Start of Block
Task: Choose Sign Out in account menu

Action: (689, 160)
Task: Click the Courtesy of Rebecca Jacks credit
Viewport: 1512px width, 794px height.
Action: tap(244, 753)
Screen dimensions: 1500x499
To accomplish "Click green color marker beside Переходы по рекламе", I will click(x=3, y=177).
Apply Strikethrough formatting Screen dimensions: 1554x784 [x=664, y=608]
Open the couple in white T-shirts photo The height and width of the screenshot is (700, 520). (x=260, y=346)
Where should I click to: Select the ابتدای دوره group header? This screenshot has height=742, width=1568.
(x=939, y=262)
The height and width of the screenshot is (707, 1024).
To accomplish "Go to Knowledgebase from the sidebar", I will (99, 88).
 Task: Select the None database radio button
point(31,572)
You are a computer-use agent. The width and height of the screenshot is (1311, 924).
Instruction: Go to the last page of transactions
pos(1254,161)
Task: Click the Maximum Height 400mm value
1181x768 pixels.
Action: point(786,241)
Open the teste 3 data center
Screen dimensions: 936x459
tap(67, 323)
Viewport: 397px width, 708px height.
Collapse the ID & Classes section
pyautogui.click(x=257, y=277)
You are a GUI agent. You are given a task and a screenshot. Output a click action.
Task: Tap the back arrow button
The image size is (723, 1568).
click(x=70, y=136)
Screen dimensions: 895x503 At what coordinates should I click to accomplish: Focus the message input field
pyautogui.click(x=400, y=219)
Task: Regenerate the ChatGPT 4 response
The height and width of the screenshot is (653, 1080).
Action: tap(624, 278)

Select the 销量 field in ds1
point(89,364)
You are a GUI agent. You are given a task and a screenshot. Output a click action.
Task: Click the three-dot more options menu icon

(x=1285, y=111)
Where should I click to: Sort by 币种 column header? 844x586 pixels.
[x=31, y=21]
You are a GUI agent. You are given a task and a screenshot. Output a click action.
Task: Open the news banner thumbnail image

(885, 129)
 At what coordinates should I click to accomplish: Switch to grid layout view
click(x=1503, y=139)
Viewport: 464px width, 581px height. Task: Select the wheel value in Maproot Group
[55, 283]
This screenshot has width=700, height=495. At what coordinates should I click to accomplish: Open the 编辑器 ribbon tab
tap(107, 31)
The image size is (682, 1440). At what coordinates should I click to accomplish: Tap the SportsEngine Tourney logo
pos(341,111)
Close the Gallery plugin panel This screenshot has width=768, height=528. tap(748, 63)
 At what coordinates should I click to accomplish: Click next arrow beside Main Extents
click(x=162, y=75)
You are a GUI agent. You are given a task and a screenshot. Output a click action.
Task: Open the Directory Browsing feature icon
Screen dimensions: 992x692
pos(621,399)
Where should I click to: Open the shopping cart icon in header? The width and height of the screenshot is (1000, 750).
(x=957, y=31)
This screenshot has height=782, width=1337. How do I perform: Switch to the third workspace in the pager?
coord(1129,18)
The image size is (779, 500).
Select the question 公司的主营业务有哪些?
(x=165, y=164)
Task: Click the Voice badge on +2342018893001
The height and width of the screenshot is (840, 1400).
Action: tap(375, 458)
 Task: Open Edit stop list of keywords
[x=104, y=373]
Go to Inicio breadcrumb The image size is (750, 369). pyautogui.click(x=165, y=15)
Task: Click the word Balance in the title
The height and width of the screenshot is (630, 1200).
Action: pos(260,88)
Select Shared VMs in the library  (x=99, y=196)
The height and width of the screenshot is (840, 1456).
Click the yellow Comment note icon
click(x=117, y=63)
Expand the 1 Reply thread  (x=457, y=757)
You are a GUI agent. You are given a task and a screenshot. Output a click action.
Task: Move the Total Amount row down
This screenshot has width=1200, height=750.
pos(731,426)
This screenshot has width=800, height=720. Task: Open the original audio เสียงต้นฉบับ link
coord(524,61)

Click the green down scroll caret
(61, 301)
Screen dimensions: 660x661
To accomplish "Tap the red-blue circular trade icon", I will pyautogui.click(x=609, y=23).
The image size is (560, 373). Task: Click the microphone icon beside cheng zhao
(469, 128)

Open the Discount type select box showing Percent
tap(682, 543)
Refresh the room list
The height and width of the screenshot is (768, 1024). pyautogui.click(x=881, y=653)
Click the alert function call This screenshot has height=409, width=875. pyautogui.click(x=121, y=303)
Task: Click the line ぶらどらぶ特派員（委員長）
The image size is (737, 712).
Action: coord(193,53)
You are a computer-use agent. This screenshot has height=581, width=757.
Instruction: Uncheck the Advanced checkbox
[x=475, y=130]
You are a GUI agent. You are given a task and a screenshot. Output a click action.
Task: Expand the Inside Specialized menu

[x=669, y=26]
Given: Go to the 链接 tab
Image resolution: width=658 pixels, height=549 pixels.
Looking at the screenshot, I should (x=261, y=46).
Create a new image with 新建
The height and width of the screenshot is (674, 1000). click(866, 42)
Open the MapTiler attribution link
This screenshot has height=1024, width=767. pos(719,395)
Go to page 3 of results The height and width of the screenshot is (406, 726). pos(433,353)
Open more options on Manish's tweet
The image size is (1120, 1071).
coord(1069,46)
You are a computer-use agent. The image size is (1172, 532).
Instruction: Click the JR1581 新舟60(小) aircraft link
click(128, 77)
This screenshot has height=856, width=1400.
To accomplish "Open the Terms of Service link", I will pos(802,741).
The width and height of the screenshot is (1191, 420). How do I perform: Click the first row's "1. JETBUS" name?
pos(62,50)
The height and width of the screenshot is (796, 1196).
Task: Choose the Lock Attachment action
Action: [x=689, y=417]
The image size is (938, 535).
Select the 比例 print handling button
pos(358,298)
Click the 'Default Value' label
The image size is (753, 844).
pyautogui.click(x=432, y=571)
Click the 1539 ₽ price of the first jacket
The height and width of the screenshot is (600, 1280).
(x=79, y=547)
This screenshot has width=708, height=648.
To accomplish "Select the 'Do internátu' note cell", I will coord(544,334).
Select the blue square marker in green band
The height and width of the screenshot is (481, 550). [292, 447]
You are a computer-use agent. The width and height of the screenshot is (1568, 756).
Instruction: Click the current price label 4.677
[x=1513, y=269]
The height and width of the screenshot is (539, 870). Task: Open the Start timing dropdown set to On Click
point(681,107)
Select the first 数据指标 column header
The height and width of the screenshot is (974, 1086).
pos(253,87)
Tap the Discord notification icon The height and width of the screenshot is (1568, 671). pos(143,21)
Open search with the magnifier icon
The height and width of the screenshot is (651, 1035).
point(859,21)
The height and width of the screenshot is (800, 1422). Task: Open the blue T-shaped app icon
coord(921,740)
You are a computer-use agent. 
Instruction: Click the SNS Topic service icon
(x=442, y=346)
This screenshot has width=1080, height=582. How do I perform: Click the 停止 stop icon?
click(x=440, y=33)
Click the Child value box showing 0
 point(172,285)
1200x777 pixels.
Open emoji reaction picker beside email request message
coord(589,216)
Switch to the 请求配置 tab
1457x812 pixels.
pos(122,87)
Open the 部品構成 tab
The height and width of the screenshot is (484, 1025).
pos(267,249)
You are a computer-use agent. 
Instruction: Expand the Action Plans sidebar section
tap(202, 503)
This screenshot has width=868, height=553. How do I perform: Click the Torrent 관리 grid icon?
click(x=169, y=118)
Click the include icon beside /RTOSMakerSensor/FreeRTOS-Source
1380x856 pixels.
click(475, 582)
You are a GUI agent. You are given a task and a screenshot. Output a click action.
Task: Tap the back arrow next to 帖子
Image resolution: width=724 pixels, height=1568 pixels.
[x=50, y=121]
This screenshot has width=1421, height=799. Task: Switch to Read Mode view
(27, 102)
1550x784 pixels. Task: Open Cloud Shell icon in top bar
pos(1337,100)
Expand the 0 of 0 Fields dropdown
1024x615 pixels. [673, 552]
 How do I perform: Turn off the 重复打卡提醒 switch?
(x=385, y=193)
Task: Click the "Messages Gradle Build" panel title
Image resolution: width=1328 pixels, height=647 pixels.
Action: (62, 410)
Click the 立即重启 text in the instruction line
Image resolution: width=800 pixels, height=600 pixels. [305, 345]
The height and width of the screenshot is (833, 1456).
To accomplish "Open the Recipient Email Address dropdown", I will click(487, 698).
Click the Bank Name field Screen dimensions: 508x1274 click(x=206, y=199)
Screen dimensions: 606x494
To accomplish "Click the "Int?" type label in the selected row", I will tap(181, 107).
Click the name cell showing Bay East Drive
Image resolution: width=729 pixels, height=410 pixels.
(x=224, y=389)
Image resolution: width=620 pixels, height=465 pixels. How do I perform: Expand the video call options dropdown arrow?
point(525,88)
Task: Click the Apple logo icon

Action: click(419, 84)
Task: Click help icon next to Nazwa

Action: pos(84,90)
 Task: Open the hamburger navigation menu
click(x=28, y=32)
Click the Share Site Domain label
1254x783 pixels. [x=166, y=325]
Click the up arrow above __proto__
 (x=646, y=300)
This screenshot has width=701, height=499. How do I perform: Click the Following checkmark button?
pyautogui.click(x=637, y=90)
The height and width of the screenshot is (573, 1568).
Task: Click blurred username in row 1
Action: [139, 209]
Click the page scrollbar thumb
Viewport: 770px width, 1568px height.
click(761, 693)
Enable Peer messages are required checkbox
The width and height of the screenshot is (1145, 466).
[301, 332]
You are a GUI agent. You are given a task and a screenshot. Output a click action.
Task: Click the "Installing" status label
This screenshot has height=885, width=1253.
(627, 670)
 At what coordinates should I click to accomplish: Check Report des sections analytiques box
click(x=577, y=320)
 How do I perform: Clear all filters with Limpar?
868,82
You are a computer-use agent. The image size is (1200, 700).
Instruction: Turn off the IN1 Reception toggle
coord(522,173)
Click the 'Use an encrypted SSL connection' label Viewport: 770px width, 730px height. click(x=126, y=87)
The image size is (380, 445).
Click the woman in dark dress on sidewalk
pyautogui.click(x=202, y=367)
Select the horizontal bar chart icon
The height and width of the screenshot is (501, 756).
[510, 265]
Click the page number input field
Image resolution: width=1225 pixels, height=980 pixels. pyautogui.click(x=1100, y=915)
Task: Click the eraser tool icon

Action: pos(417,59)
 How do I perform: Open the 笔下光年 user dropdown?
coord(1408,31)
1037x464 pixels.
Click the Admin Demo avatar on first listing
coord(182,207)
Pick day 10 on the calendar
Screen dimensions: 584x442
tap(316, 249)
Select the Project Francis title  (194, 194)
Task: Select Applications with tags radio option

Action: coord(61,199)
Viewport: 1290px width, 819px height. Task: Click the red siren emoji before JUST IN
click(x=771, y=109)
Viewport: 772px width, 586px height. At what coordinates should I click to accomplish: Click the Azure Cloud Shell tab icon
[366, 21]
End of Block
= What needs to be done =
Set down again, word for word, the stretch of records from the line with "At what coordinates should I click to accomplish: Switch" to the line with "Screen dimensions: 660x661", both of those lines included.

= Result of the exercise =
 At what coordinates should I click to accomplish: Switch to grid layout view
click(x=1503, y=139)
Viewport: 464px width, 581px height. Task: Select the wheel value in Maproot Group
[55, 283]
This screenshot has width=700, height=495. At what coordinates should I click to accomplish: Open the 编辑器 ribbon tab
tap(107, 31)
The image size is (682, 1440). At what coordinates should I click to accomplish: Tap the SportsEngine Tourney logo
pos(341,111)
Close the Gallery plugin panel This screenshot has width=768, height=528. tap(748, 63)
 At what coordinates should I click to accomplish: Click next arrow beside Main Extents
click(x=162, y=75)
You are a GUI agent. You are given a task and a screenshot. Output a click action.
Task: Open the Directory Browsing feature icon
Screen dimensions: 992x692
pos(621,399)
Where should I click to: Open the shopping cart icon in header? The width and height of the screenshot is (1000, 750).
(x=957, y=31)
This screenshot has height=782, width=1337. How do I perform: Switch to the third workspace in the pager?
coord(1129,18)
The image size is (779, 500).
Select the question 公司的主营业务有哪些?
(x=165, y=164)
Task: Click the Voice badge on +2342018893001
The height and width of the screenshot is (840, 1400).
Action: tap(375, 458)
 Task: Open Edit stop list of keywords
[x=104, y=373]
Go to Inicio breadcrumb The image size is (750, 369). pyautogui.click(x=165, y=15)
Task: Click the word Balance in the title
The height and width of the screenshot is (630, 1200).
Action: pos(260,88)
Select Shared VMs in the library  (x=99, y=196)
The height and width of the screenshot is (840, 1456).
Click the yellow Comment note icon
click(x=117, y=63)
Expand the 1 Reply thread  (x=457, y=757)
You are a GUI agent. You are given a task and a screenshot. Output a click action.
Task: Move the Total Amount row down
This screenshot has width=1200, height=750.
pos(731,426)
This screenshot has width=800, height=720. Task: Open the original audio เสียงต้นฉบับ link
coord(524,61)

Click the green down scroll caret
(61, 301)
Screen dimensions: 660x661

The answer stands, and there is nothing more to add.